(Recorded information Opens)

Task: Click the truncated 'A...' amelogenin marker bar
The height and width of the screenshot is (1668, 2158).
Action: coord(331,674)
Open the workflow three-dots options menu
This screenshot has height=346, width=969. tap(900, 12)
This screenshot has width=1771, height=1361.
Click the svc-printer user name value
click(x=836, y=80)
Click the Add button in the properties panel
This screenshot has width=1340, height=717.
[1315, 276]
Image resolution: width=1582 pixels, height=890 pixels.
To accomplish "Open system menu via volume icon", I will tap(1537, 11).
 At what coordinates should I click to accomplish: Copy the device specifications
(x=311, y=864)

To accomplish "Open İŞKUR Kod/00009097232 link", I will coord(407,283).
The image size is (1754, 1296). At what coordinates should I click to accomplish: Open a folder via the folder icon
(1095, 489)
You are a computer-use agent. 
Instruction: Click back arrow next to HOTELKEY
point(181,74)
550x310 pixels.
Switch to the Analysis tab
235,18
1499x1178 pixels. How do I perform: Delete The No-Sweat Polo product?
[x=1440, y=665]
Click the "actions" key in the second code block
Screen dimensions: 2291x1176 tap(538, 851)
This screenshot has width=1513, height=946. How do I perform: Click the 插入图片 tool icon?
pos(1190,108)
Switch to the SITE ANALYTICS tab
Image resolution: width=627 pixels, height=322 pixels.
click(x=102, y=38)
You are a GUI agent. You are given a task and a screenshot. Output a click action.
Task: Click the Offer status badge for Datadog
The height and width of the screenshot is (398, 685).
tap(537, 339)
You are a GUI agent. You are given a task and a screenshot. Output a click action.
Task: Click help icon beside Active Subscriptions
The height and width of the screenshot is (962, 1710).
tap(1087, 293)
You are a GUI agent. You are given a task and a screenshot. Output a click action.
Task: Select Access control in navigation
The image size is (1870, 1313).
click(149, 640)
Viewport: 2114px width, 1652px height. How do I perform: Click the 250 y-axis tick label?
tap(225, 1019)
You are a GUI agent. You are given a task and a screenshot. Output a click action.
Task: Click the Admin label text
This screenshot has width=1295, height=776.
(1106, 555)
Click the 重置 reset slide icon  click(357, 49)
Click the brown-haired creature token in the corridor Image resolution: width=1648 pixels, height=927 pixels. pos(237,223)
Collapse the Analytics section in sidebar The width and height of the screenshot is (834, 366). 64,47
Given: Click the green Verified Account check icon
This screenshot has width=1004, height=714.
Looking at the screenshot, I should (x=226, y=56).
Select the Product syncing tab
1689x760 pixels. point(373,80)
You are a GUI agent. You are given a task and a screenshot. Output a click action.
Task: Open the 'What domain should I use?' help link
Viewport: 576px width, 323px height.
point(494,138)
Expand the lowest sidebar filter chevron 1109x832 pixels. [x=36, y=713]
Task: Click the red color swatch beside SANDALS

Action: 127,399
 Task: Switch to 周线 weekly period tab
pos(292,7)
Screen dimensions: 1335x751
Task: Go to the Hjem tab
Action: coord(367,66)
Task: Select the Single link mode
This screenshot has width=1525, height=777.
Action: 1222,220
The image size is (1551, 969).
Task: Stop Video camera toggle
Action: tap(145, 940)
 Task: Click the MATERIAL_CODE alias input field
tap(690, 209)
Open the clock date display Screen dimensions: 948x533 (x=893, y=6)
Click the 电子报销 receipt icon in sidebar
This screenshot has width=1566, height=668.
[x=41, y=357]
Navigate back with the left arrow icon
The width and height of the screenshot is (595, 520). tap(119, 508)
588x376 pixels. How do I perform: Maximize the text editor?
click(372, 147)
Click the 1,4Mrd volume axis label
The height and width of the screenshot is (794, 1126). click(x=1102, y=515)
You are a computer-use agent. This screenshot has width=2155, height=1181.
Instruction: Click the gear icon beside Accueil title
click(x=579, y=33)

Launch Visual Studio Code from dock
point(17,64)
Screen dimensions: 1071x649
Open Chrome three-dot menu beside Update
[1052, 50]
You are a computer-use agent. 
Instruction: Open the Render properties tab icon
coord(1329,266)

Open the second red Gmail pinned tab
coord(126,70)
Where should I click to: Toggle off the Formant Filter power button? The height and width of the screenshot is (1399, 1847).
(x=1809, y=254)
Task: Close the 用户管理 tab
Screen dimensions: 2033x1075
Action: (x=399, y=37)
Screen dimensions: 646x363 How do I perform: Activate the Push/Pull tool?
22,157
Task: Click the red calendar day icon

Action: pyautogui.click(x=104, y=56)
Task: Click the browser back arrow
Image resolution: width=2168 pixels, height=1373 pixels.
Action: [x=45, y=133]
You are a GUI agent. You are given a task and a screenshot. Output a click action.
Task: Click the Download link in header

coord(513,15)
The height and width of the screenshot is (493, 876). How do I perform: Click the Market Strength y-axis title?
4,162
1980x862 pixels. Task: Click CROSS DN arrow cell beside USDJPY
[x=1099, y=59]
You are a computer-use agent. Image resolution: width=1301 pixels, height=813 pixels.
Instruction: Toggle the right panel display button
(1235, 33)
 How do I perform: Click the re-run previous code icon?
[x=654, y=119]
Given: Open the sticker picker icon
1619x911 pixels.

(Recorded information Closes)

# What is being asked:
Reproduce exactly, with nothing added, the lines from the one that contains "Task: Close the 用户管理 tab" to the end of the data.

# Answer section:
Task: Close the 用户管理 tab
Screen dimensions: 2033x1075
Action: (x=399, y=37)
Screen dimensions: 646x363 How do I perform: Activate the Push/Pull tool?
22,157
Task: Click the red calendar day icon

Action: pyautogui.click(x=104, y=56)
Task: Click the browser back arrow
Image resolution: width=2168 pixels, height=1373 pixels.
Action: [x=45, y=133]
You are a GUI agent. You are given a task and a screenshot. Output a click action.
Task: Click the Download link in header

coord(513,15)
The height and width of the screenshot is (493, 876). How do I perform: Click the Market Strength y-axis title?
4,162
1980x862 pixels. Task: Click CROSS DN arrow cell beside USDJPY
[x=1099, y=59]
You are a computer-use agent. Image resolution: width=1301 pixels, height=813 pixels.
Instruction: Toggle the right panel display button
(1235, 33)
 How do I perform: Click the re-run previous code icon?
[x=654, y=119]
Given: Open the sticker picker icon
1619x911 pixels.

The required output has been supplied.